The records appear below. Repeat them exactly.

The data section start

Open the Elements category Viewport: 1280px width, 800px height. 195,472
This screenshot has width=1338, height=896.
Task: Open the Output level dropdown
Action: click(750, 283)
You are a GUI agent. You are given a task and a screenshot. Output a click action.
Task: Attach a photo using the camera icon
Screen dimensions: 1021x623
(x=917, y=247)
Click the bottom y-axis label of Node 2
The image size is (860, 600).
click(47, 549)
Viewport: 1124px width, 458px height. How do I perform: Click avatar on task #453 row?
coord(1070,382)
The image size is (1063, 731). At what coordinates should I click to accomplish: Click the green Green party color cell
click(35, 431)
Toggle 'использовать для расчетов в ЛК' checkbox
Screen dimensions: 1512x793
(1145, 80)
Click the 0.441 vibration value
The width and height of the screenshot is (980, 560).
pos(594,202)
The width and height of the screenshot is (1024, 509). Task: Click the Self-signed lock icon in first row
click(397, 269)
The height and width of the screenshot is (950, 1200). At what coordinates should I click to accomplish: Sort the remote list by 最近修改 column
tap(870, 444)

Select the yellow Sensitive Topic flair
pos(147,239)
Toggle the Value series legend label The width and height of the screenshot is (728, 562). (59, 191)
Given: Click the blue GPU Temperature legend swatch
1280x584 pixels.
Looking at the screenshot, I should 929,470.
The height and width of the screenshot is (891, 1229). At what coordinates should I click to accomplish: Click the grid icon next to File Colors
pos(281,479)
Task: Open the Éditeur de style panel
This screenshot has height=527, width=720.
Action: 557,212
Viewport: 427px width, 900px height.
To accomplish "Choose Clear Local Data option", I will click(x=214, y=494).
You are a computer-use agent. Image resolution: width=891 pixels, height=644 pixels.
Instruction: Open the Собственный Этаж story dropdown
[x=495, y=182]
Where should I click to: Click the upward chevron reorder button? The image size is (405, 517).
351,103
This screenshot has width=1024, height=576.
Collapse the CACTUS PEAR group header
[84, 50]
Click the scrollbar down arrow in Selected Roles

The data section end

Finished exercise
Open the Elements category Viewport: 1280px width, 800px height. 195,472
This screenshot has width=1338, height=896.
Task: Open the Output level dropdown
Action: click(750, 283)
You are a GUI agent. You are given a task and a screenshot. Output a click action.
Task: Attach a photo using the camera icon
Screen dimensions: 1021x623
(x=917, y=247)
Click the bottom y-axis label of Node 2
The image size is (860, 600).
click(47, 549)
Viewport: 1124px width, 458px height. How do I perform: Click avatar on task #453 row?
coord(1070,382)
The image size is (1063, 731). At what coordinates should I click to accomplish: Click the green Green party color cell
click(35, 431)
Toggle 'использовать для расчетов в ЛК' checkbox
Screen dimensions: 1512x793
(1145, 80)
Click the 0.441 vibration value
The width and height of the screenshot is (980, 560).
pos(594,202)
The width and height of the screenshot is (1024, 509). Task: Click the Self-signed lock icon in first row
click(397, 269)
The height and width of the screenshot is (950, 1200). At what coordinates should I click to accomplish: Sort the remote list by 最近修改 column
tap(870, 444)

Select the yellow Sensitive Topic flair
pos(147,239)
Toggle the Value series legend label The width and height of the screenshot is (728, 562). (59, 191)
Given: Click the blue GPU Temperature legend swatch
1280x584 pixels.
Looking at the screenshot, I should 929,470.
The height and width of the screenshot is (891, 1229). At what coordinates should I click to accomplish: Click the grid icon next to File Colors
pos(281,479)
Task: Open the Éditeur de style panel
This screenshot has height=527, width=720.
Action: 557,212
Viewport: 427px width, 900px height.
To accomplish "Choose Clear Local Data option", I will click(x=214, y=494).
You are a computer-use agent. Image resolution: width=891 pixels, height=644 pixels.
Instruction: Open the Собственный Этаж story dropdown
[x=495, y=182]
Where should I click to: Click the upward chevron reorder button? The image size is (405, 517).
351,103
This screenshot has width=1024, height=576.
Collapse the CACTUS PEAR group header
[84, 50]
Click the scrollbar down arrow in Selected Roles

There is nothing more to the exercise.